Reproduce word for word the data between the lines holding "Viewport: 800px width, 641px" and "Click 'Confirmer la", inclusive.
-- BEGIN Provided records --
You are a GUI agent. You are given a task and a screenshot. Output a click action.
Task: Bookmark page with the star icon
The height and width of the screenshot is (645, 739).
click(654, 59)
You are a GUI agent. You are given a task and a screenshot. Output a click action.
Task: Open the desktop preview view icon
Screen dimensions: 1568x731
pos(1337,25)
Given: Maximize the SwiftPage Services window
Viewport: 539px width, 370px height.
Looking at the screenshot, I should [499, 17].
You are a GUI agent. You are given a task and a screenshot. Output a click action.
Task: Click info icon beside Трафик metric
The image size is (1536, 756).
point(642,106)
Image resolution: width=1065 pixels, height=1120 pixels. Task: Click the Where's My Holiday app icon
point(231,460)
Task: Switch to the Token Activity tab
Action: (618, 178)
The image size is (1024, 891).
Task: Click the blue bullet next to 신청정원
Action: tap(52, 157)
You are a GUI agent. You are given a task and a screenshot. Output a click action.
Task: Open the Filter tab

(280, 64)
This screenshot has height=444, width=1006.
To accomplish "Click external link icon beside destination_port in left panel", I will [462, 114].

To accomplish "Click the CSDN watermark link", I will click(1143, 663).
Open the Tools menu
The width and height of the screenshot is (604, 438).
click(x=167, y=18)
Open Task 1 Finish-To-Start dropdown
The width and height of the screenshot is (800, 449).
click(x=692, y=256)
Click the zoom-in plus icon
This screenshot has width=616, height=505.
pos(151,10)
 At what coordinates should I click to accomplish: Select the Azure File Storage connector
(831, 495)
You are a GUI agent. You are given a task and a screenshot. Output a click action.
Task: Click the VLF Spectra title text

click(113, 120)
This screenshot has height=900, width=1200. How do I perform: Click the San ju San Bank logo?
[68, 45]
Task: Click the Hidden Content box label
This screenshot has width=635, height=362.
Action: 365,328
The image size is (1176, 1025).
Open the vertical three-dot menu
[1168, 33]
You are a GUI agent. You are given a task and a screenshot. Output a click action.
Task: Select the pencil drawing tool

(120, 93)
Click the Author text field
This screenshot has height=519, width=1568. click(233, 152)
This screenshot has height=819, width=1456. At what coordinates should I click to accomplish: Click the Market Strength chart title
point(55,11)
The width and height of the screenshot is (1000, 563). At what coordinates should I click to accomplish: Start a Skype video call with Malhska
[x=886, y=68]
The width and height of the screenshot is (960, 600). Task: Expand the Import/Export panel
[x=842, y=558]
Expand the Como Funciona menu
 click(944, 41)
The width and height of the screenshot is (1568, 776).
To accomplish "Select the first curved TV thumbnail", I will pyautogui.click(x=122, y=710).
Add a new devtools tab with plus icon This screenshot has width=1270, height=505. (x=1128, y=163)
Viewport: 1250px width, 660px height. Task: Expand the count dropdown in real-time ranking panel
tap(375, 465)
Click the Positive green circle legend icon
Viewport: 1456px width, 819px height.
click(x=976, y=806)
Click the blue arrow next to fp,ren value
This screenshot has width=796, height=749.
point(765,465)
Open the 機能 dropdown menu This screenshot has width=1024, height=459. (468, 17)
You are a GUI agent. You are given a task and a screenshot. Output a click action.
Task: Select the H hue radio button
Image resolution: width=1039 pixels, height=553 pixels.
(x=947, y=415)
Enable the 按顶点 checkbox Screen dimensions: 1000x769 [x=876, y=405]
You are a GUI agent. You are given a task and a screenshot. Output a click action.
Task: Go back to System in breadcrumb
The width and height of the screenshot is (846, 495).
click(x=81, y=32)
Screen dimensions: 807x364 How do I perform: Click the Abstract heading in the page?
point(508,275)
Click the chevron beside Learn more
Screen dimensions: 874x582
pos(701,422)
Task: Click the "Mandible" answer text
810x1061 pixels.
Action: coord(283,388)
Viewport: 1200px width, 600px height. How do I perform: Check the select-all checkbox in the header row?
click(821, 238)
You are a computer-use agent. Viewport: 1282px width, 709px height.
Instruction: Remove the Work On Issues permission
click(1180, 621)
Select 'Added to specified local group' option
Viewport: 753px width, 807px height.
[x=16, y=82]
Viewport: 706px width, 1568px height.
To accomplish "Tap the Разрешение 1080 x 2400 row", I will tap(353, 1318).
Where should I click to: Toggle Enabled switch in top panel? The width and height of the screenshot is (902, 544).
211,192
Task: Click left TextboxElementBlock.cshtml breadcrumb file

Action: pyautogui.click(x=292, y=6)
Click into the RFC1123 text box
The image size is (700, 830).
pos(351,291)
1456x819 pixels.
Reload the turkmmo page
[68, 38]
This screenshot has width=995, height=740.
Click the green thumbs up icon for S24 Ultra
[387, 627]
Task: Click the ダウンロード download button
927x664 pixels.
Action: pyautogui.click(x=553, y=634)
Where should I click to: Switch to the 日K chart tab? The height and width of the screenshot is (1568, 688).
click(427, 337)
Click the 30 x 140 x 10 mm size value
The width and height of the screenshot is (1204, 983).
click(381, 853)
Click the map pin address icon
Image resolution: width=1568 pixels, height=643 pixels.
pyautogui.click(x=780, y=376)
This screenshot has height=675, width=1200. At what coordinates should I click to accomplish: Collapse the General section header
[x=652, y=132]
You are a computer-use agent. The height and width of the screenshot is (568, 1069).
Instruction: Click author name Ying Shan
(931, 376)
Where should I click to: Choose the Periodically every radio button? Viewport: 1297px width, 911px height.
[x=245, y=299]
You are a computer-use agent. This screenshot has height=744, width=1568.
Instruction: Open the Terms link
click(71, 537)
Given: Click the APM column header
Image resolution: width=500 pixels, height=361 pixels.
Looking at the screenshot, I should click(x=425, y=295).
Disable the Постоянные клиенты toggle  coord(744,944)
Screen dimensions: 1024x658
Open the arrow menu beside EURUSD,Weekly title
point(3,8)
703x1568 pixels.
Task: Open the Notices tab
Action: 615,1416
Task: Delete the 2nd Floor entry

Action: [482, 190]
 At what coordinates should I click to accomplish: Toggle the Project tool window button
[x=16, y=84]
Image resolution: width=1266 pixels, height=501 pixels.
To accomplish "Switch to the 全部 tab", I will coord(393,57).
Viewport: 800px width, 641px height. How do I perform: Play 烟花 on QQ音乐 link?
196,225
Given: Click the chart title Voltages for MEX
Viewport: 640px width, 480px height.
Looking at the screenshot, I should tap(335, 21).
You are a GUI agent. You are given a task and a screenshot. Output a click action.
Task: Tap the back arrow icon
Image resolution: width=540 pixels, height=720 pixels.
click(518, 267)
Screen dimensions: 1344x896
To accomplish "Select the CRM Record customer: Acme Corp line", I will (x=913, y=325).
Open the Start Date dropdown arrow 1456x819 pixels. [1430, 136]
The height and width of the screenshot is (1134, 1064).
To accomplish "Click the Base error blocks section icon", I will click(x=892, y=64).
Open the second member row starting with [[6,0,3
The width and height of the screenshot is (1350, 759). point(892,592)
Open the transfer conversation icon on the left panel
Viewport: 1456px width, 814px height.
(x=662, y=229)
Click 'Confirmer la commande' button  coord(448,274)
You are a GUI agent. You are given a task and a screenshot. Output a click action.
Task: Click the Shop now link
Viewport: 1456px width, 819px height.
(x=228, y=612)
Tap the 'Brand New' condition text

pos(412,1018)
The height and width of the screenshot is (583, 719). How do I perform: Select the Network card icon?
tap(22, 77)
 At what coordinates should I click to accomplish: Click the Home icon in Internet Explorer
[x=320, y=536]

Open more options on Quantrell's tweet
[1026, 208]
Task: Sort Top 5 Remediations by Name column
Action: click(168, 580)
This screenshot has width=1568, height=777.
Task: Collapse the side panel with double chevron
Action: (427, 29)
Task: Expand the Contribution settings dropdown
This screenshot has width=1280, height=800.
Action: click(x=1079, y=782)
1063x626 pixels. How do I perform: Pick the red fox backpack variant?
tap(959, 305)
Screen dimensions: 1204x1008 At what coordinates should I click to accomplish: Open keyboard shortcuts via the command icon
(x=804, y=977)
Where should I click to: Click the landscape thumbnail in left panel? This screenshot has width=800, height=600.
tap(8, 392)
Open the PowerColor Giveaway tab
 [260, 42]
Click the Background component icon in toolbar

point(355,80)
-- END Provided records --
The solution =>
Viewport: 800px width, 641px height. How do I perform: Play 烟花 on QQ音乐 link?
196,225
Given: Click the chart title Voltages for MEX
Viewport: 640px width, 480px height.
Looking at the screenshot, I should tap(335, 21).
You are a GUI agent. You are given a task and a screenshot. Output a click action.
Task: Tap the back arrow icon
Image resolution: width=540 pixels, height=720 pixels.
click(518, 267)
Screen dimensions: 1344x896
To accomplish "Select the CRM Record customer: Acme Corp line", I will (x=913, y=325).
Open the Start Date dropdown arrow 1456x819 pixels. [1430, 136]
The height and width of the screenshot is (1134, 1064).
To accomplish "Click the Base error blocks section icon", I will click(x=892, y=64).
Open the second member row starting with [[6,0,3
The width and height of the screenshot is (1350, 759). point(892,592)
Open the transfer conversation icon on the left panel
Viewport: 1456px width, 814px height.
(x=662, y=229)
Click 'Confirmer la commande' button  coord(448,274)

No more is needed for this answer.